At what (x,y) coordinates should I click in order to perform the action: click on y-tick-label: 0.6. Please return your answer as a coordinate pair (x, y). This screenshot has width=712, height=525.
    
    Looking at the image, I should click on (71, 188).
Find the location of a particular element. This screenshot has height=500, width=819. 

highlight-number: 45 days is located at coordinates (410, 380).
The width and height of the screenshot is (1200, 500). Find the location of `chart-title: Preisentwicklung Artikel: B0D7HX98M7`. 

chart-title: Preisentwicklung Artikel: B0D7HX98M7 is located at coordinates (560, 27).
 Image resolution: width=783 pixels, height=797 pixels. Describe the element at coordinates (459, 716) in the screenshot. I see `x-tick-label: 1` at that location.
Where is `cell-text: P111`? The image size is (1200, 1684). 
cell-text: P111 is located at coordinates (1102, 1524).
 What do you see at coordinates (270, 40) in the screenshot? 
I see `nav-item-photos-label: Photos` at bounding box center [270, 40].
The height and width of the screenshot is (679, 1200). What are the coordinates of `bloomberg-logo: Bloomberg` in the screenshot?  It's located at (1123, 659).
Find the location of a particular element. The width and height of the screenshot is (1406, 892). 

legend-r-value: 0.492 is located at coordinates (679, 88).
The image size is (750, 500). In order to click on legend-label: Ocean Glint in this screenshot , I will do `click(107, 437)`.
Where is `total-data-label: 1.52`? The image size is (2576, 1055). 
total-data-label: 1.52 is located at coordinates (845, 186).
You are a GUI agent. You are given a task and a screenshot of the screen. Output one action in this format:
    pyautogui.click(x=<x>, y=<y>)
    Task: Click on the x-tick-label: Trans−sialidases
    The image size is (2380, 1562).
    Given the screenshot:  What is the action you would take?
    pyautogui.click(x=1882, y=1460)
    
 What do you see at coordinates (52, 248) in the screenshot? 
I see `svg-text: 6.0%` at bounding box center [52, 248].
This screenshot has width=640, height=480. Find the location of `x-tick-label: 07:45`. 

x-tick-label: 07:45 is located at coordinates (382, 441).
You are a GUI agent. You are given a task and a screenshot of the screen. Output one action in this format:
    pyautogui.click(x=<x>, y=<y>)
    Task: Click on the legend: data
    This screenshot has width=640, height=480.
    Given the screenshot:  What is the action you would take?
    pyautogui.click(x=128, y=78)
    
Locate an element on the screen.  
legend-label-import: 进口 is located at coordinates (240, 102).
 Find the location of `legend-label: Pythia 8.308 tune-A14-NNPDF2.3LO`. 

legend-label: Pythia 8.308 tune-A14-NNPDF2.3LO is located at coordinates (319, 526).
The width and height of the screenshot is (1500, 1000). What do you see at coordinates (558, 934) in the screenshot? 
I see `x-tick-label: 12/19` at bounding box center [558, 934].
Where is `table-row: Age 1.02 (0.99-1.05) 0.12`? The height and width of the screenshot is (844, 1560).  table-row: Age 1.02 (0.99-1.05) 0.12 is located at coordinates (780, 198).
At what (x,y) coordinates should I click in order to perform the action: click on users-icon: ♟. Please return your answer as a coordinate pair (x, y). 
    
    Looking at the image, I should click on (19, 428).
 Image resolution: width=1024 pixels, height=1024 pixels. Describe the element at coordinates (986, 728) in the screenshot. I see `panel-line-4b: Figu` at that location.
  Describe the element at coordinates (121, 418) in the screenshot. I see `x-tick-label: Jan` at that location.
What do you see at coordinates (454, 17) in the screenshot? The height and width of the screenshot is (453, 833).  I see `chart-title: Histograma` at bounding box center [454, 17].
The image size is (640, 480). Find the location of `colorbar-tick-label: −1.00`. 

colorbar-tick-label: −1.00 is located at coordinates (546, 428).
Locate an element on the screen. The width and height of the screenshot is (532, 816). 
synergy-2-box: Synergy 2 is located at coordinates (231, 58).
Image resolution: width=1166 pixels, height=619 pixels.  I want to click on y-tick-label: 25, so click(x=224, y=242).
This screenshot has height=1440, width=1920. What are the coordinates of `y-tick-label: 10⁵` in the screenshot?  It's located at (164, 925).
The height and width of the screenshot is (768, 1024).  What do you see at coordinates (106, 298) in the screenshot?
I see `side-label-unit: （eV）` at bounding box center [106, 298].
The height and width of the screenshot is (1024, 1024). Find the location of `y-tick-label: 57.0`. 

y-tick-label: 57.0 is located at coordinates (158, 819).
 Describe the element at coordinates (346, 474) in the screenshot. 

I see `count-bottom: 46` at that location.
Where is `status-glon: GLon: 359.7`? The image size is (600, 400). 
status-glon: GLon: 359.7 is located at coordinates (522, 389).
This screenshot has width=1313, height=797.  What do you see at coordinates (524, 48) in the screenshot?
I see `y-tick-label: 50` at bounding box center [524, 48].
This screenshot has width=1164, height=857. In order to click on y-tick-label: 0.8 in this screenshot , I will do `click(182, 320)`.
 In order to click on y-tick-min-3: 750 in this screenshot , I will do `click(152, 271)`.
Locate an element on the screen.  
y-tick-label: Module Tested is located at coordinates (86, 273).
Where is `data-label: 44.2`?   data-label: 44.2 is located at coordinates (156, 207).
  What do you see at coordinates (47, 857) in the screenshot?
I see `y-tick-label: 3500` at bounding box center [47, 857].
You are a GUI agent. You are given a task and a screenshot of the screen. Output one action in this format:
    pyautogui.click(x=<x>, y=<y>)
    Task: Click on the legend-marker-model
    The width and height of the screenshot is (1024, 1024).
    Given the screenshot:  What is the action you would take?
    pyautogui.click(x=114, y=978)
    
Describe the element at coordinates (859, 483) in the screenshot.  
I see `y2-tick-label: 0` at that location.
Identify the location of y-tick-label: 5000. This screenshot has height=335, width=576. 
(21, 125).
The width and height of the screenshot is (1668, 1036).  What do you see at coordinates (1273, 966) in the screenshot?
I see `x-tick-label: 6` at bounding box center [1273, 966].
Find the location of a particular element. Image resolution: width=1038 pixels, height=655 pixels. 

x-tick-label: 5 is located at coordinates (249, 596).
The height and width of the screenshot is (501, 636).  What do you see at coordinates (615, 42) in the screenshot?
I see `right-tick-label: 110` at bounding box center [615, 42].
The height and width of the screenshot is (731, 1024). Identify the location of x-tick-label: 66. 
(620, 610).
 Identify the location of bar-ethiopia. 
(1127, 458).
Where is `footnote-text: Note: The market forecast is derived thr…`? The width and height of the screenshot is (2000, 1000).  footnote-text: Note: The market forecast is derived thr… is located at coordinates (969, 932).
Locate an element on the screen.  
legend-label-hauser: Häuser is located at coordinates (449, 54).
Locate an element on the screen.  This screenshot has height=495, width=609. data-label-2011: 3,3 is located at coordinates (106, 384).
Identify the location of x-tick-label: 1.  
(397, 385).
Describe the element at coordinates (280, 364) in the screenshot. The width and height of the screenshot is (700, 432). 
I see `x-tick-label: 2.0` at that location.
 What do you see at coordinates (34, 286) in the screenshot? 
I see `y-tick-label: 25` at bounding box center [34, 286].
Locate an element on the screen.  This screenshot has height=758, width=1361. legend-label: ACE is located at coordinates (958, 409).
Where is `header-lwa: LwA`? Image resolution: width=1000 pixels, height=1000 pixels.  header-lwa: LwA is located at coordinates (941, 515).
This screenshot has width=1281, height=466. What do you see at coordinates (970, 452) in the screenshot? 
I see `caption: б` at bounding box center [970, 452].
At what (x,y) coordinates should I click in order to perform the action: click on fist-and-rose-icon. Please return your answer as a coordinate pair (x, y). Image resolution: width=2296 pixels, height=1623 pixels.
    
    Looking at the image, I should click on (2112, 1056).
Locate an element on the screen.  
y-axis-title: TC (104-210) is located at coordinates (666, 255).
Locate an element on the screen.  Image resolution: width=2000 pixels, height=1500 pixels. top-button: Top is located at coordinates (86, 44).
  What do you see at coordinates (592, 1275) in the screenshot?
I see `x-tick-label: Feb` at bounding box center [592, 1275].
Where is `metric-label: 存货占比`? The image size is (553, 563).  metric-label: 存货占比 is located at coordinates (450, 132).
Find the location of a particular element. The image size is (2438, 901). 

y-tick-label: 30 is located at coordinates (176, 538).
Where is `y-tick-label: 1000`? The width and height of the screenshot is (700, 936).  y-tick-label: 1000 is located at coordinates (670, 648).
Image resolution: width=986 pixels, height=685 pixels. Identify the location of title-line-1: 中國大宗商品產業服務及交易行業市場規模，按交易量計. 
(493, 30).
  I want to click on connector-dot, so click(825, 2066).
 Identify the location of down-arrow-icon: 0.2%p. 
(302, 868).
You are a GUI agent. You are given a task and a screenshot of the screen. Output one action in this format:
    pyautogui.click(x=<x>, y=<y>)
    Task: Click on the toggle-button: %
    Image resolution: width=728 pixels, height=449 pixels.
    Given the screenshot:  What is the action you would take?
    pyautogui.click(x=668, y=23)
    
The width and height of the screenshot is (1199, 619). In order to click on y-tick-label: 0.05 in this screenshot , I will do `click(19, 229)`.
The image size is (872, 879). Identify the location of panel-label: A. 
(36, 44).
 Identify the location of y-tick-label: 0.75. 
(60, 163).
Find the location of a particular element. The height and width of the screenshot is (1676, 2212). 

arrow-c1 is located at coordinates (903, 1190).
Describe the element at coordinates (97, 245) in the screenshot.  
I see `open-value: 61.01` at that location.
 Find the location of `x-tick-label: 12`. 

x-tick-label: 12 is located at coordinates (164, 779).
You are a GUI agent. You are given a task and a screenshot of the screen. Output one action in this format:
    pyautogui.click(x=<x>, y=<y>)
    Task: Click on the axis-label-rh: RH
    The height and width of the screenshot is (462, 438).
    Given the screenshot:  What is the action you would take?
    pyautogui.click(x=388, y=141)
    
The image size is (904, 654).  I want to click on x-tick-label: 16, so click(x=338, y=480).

_ _ _

* **Required work**
Copy the data from its first line through the line containing "Looking at the image, I should click on (71, 188).", swapping "coordinate pair" for "point" and leaving everything else as it is.

* **Solution for this exercise**
At what (x,y) coordinates should I click in order to perform the action: click on y-tick-label: 0.6. Please return your answer as a point (x, y). This screenshot has width=712, height=525.
    
    Looking at the image, I should click on (71, 188).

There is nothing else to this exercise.